Thoughts on the process/results so far

Below are some rough thoughts that I’ve hacked out on the data collection process and results so far.  They are somewhat scattered at this point, so bear with me.  I’ve also included thoughts on potential graphs that can be made to display the findings as of yet.

 

Based on the preliminary searches I did on the Web of Science citations and having completed searching and analysis for most of the accession numbers in Google Scholar, it seems that articles which cite the dataset rather than the data collection article are more likely to actually reuse the data.  It appears that most papers cite the dataset directly in the text referring to the repository name or abbreviation and then the Unique Identifier.  For data reuse of GEO and Array Express repositories especially, it was also common to have a table listing all of the Unique identifiers of datasets reused in the study.

□ □ □ □ □

> Stated problem A:
Return the passage of the notes on dataset citation that begins at the words "Thoughts on the" and stops after the words "findings as of yet.", copied exactly.
> Stated problem B:
Take the notes on dataset citation further, starting after their last sentence.

□ □ □ □ □

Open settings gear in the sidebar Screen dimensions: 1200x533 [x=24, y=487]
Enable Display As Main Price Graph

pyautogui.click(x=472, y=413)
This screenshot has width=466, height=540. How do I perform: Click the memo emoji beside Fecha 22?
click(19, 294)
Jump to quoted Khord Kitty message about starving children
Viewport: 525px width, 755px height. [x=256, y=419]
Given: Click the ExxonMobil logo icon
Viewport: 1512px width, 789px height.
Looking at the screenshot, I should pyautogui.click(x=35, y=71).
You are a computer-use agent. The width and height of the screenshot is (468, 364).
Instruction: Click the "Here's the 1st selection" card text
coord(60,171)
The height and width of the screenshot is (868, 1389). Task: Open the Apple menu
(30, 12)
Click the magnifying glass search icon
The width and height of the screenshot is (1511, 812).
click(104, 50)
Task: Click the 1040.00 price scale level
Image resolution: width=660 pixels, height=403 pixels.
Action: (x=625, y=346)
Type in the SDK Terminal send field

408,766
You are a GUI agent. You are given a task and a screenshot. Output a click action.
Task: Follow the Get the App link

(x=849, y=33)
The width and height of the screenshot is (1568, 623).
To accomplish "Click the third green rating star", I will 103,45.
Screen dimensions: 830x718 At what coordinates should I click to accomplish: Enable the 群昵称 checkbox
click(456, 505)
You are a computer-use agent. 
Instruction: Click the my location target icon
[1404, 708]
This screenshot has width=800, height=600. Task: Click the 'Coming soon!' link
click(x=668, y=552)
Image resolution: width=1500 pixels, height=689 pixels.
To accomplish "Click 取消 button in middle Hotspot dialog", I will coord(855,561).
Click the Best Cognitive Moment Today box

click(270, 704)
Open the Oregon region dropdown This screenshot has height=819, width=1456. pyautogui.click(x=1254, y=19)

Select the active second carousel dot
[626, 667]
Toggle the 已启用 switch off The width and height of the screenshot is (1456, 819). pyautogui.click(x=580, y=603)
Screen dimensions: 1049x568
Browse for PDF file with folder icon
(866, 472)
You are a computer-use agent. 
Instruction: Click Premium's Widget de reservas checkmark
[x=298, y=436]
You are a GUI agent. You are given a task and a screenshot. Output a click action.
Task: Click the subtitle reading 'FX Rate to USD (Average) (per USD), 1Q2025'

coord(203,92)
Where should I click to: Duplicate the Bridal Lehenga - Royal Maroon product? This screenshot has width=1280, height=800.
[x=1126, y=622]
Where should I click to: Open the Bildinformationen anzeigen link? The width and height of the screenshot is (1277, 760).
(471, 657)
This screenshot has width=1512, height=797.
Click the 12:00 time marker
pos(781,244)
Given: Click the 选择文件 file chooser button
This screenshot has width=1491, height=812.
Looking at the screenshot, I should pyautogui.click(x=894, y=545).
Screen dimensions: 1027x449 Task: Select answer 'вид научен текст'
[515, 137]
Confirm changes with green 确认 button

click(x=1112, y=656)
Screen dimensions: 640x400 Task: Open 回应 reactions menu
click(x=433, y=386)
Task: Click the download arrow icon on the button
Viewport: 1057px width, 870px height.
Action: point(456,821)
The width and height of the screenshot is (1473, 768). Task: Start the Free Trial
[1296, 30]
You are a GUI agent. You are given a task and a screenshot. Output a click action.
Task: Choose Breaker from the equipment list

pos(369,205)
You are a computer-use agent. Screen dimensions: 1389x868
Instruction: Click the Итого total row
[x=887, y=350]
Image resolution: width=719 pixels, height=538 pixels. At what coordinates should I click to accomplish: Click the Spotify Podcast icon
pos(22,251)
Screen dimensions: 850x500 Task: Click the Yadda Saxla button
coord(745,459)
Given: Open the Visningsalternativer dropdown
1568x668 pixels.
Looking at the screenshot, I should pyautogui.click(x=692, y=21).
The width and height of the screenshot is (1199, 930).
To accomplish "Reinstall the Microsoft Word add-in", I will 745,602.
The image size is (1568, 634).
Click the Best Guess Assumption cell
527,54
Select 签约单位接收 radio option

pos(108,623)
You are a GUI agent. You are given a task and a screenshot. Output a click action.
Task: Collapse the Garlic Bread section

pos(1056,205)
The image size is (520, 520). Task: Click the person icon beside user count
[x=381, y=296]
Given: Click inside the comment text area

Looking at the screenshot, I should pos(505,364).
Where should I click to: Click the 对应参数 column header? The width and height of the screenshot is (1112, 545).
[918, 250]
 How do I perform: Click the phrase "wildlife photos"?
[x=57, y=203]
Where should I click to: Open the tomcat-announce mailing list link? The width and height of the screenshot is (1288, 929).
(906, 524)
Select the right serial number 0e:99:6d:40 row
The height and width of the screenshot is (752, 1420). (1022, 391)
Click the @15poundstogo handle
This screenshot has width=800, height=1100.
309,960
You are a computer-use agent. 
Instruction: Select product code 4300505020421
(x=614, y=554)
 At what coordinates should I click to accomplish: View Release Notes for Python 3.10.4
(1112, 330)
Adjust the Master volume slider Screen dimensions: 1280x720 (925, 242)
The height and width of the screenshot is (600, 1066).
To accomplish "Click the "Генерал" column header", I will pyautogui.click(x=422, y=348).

□ □ □ □ □

> Task output A:
Thoughts on the process/results so far

Below are some rough thoughts that I’ve hacked out on the data collection process and results so far.  They are somewhat scattered at this point, so bear with me.  I’ve also included thoughts on potential graphs that can be made to display the findings as of yet.

> Task output B:
Data repositories that have a more unique data identifier allow a search with a higher recall and precision, whereas data repositories that have a generic data identifier such as a four digit number require more search parameters to increase precision so much that some potential hits may be excluded.  For example, GEOROC has a 4 or 5 digit ID without an associated letter or repository identifier.  Therefore we had restrict the search terms to GEOROC9022 OR “GEOROC 9022” where 9022 is the GEOROC assigned ID number, as the search for GEOROC 9022 without quotation marks returned way too many unrelated results to sort through.  However, this may have weeded out potential data reuses that were not found, as no hits were found using those search terms for the GEOROC repository.  A better search that returned more precise results was GEO; out of 165 citations collected, only 6 did not cite the dataset.  This is directly related to unique identifiers for GEO having the three letters GSE directly preceeding the the 4+ digit accession number without a space between.  Repositories using a DOI for each dataset were also somewhat easier to track, although you had to search for the doi without the prefix “doi:”, with the prefix, and with the prefix and a space as authors do not cite DOIs consistently and Google does not tell you how the algorithm works for retrieving articles within Google Scholar so creating a search string is always hit an miss until you find a combination that works.

Potential graphs so far

  1. Bar Graph
    1. x-axis: Data Repositories
    2. y-axis: total data hits found, with bar increments from bottom up of total articles reused, reused as example, data cited but not used, and does not cite data (unless remove this info as I didn’t include hits if they didn’t seem relevant)
  2. Multi-Line graph – one line per data repository
    1. x-axis: number of hits/dataset
    2. y-axis: number of datasets
  3. Unknown type – based on per dataset level (within data repository)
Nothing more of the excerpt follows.